→ What to do:
Copy the data below line for line, with no changes.

──────── Supplied material

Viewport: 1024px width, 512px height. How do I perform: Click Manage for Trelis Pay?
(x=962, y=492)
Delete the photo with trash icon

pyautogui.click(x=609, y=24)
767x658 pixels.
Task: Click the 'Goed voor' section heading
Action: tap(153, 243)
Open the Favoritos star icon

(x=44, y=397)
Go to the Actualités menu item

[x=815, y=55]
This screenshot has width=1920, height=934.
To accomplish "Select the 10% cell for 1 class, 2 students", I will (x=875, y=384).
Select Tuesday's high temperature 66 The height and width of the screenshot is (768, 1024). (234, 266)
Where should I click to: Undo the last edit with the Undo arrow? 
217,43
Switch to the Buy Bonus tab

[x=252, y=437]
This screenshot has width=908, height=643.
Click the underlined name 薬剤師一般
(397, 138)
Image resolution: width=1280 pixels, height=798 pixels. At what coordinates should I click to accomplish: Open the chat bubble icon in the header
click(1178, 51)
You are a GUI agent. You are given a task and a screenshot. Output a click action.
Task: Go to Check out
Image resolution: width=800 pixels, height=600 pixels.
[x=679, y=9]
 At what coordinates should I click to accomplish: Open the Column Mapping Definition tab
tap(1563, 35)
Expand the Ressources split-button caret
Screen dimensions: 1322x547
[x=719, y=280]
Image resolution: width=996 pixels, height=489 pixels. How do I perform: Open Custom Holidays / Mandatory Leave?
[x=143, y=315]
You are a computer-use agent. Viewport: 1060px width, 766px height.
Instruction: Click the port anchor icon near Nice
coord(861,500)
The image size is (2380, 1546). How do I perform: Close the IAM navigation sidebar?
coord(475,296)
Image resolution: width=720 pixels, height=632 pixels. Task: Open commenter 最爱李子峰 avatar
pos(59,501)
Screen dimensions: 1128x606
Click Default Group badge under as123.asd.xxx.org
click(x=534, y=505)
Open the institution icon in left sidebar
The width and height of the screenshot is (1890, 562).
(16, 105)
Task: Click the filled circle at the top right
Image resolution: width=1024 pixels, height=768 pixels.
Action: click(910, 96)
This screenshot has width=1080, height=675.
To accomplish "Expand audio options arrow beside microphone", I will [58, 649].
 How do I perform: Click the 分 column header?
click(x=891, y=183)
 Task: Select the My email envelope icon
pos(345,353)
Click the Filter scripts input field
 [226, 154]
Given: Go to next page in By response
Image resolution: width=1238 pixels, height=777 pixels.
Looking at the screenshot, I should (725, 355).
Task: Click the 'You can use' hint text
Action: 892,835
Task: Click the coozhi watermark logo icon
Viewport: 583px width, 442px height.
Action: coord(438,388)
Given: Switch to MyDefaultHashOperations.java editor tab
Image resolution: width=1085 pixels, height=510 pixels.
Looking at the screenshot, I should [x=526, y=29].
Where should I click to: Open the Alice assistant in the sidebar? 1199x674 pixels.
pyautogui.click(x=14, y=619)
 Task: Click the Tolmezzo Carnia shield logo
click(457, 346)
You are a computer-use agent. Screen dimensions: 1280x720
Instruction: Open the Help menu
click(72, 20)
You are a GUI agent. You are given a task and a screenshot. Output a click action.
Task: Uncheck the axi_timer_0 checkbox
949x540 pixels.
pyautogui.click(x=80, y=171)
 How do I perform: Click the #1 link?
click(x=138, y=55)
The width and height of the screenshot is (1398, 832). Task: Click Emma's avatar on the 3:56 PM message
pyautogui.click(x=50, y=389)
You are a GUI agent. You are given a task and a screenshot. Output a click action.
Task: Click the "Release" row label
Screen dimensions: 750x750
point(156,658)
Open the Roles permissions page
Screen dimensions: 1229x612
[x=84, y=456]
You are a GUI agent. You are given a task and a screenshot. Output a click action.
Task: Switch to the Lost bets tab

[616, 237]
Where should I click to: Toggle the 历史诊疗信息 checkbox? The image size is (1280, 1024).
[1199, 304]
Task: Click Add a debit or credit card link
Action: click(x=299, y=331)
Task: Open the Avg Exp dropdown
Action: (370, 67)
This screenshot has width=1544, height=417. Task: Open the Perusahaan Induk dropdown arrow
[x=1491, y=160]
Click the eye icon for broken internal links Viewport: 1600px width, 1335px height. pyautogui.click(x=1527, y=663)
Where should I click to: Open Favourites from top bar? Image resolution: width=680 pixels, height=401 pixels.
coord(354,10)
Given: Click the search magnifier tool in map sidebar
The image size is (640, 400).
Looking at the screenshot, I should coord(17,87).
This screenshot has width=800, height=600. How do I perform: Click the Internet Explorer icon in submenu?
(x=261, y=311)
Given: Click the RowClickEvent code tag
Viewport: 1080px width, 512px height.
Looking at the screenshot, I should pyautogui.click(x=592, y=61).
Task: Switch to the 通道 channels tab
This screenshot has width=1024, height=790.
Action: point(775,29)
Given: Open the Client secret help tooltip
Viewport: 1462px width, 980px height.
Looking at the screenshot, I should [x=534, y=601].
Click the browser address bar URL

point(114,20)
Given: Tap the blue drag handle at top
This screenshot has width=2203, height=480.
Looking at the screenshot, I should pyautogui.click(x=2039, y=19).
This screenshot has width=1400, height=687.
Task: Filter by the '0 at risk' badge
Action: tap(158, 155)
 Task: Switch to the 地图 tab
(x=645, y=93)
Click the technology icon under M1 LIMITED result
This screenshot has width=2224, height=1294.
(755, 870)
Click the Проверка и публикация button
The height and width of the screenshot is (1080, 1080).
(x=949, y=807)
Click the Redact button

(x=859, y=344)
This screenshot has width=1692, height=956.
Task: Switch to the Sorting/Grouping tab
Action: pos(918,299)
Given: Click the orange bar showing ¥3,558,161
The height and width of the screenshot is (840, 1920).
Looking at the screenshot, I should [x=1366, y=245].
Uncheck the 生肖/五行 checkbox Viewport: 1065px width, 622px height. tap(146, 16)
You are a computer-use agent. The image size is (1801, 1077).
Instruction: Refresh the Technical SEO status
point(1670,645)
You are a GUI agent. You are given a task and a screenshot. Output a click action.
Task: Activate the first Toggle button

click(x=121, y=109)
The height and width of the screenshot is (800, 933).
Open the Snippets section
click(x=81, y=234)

────────────────

→ The completed task:
Viewport: 1024px width, 512px height. How do I perform: Click Manage for Trelis Pay?
(x=962, y=492)
Delete the photo with trash icon

pyautogui.click(x=609, y=24)
767x658 pixels.
Task: Click the 'Goed voor' section heading
Action: tap(153, 243)
Open the Favoritos star icon

(x=44, y=397)
Go to the Actualités menu item

[x=815, y=55]
This screenshot has width=1920, height=934.
To accomplish "Select the 10% cell for 1 class, 2 students", I will (x=875, y=384).
Select Tuesday's high temperature 66 The height and width of the screenshot is (768, 1024). (234, 266)
Where should I click to: Undo the last edit with the Undo arrow? 
217,43
Switch to the Buy Bonus tab

[x=252, y=437]
This screenshot has width=908, height=643.
Click the underlined name 薬剤師一般
(397, 138)
Image resolution: width=1280 pixels, height=798 pixels. At what coordinates should I click to accomplish: Open the chat bubble icon in the header
click(1178, 51)
You are a GUI agent. You are given a task and a screenshot. Output a click action.
Task: Go to Check out
Image resolution: width=800 pixels, height=600 pixels.
[x=679, y=9]
 At what coordinates should I click to accomplish: Open the Column Mapping Definition tab
tap(1563, 35)
Expand the Ressources split-button caret
Screen dimensions: 1322x547
[x=719, y=280]
Image resolution: width=996 pixels, height=489 pixels. How do I perform: Open Custom Holidays / Mandatory Leave?
[x=143, y=315]
You are a computer-use agent. Viewport: 1060px width, 766px height.
Instruction: Click the port anchor icon near Nice
coord(861,500)
The image size is (2380, 1546). How do I perform: Close the IAM navigation sidebar?
coord(475,296)
Image resolution: width=720 pixels, height=632 pixels. Task: Open commenter 最爱李子峰 avatar
pos(59,501)
Screen dimensions: 1128x606
Click Default Group badge under as123.asd.xxx.org
click(x=534, y=505)
Open the institution icon in left sidebar
The width and height of the screenshot is (1890, 562).
(16, 105)
Task: Click the filled circle at the top right
Image resolution: width=1024 pixels, height=768 pixels.
Action: click(910, 96)
This screenshot has width=1080, height=675.
To accomplish "Expand audio options arrow beside microphone", I will [58, 649].
 How do I perform: Click the 分 column header?
click(x=891, y=183)
 Task: Select the My email envelope icon
pos(345,353)
Click the Filter scripts input field
 [226, 154]
Given: Go to next page in By response
Image resolution: width=1238 pixels, height=777 pixels.
Looking at the screenshot, I should (725, 355).
Task: Click the 'You can use' hint text
Action: 892,835
Task: Click the coozhi watermark logo icon
Viewport: 583px width, 442px height.
Action: coord(438,388)
Given: Switch to MyDefaultHashOperations.java editor tab
Image resolution: width=1085 pixels, height=510 pixels.
Looking at the screenshot, I should [x=526, y=29].
Where should I click to: Open the Alice assistant in the sidebar? 1199x674 pixels.
pyautogui.click(x=14, y=619)
 Task: Click the Tolmezzo Carnia shield logo
click(457, 346)
You are a computer-use agent. Screen dimensions: 1280x720
Instruction: Open the Help menu
click(72, 20)
You are a GUI agent. You are given a task and a screenshot. Output a click action.
Task: Uncheck the axi_timer_0 checkbox
949x540 pixels.
pyautogui.click(x=80, y=171)
 How do I perform: Click the #1 link?
click(x=138, y=55)
The width and height of the screenshot is (1398, 832). Task: Click Emma's avatar on the 3:56 PM message
pyautogui.click(x=50, y=389)
You are a GUI agent. You are given a task and a screenshot. Output a click action.
Task: Click the "Release" row label
Screen dimensions: 750x750
point(156,658)
Open the Roles permissions page
Screen dimensions: 1229x612
[x=84, y=456]
You are a GUI agent. You are given a task and a screenshot. Output a click action.
Task: Switch to the Lost bets tab

[616, 237]
Where should I click to: Toggle the 历史诊疗信息 checkbox? The image size is (1280, 1024).
[1199, 304]
Task: Click Add a debit or credit card link
Action: click(x=299, y=331)
Task: Open the Avg Exp dropdown
Action: (370, 67)
This screenshot has width=1544, height=417. Task: Open the Perusahaan Induk dropdown arrow
[x=1491, y=160]
Click the eye icon for broken internal links Viewport: 1600px width, 1335px height. pyautogui.click(x=1527, y=663)
Where should I click to: Open Favourites from top bar? Image resolution: width=680 pixels, height=401 pixels.
coord(354,10)
Given: Click the search magnifier tool in map sidebar
The image size is (640, 400).
Looking at the screenshot, I should coord(17,87).
This screenshot has width=800, height=600. How do I perform: Click the Internet Explorer icon in submenu?
(x=261, y=311)
Given: Click the RowClickEvent code tag
Viewport: 1080px width, 512px height.
Looking at the screenshot, I should pyautogui.click(x=592, y=61).
Task: Switch to the 通道 channels tab
This screenshot has width=1024, height=790.
Action: point(775,29)
Given: Open the Client secret help tooltip
Viewport: 1462px width, 980px height.
Looking at the screenshot, I should [x=534, y=601].
Click the browser address bar URL

point(114,20)
Given: Tap the blue drag handle at top
This screenshot has width=2203, height=480.
Looking at the screenshot, I should pyautogui.click(x=2039, y=19).
This screenshot has width=1400, height=687.
Task: Filter by the '0 at risk' badge
Action: tap(158, 155)
 Task: Switch to the 地图 tab
(x=645, y=93)
Click the technology icon under M1 LIMITED result
This screenshot has width=2224, height=1294.
(755, 870)
Click the Проверка и публикация button
The height and width of the screenshot is (1080, 1080).
(x=949, y=807)
Click the Redact button

(x=859, y=344)
This screenshot has width=1692, height=956.
Task: Switch to the Sorting/Grouping tab
Action: pos(918,299)
Given: Click the orange bar showing ¥3,558,161
The height and width of the screenshot is (840, 1920).
Looking at the screenshot, I should [x=1366, y=245].
Uncheck the 生肖/五行 checkbox Viewport: 1065px width, 622px height. tap(146, 16)
You are a computer-use agent. The image size is (1801, 1077).
Instruction: Refresh the Technical SEO status
point(1670,645)
You are a GUI agent. You are given a task and a screenshot. Output a click action.
Task: Activate the first Toggle button

click(x=121, y=109)
The height and width of the screenshot is (800, 933).
Open the Snippets section
click(x=81, y=234)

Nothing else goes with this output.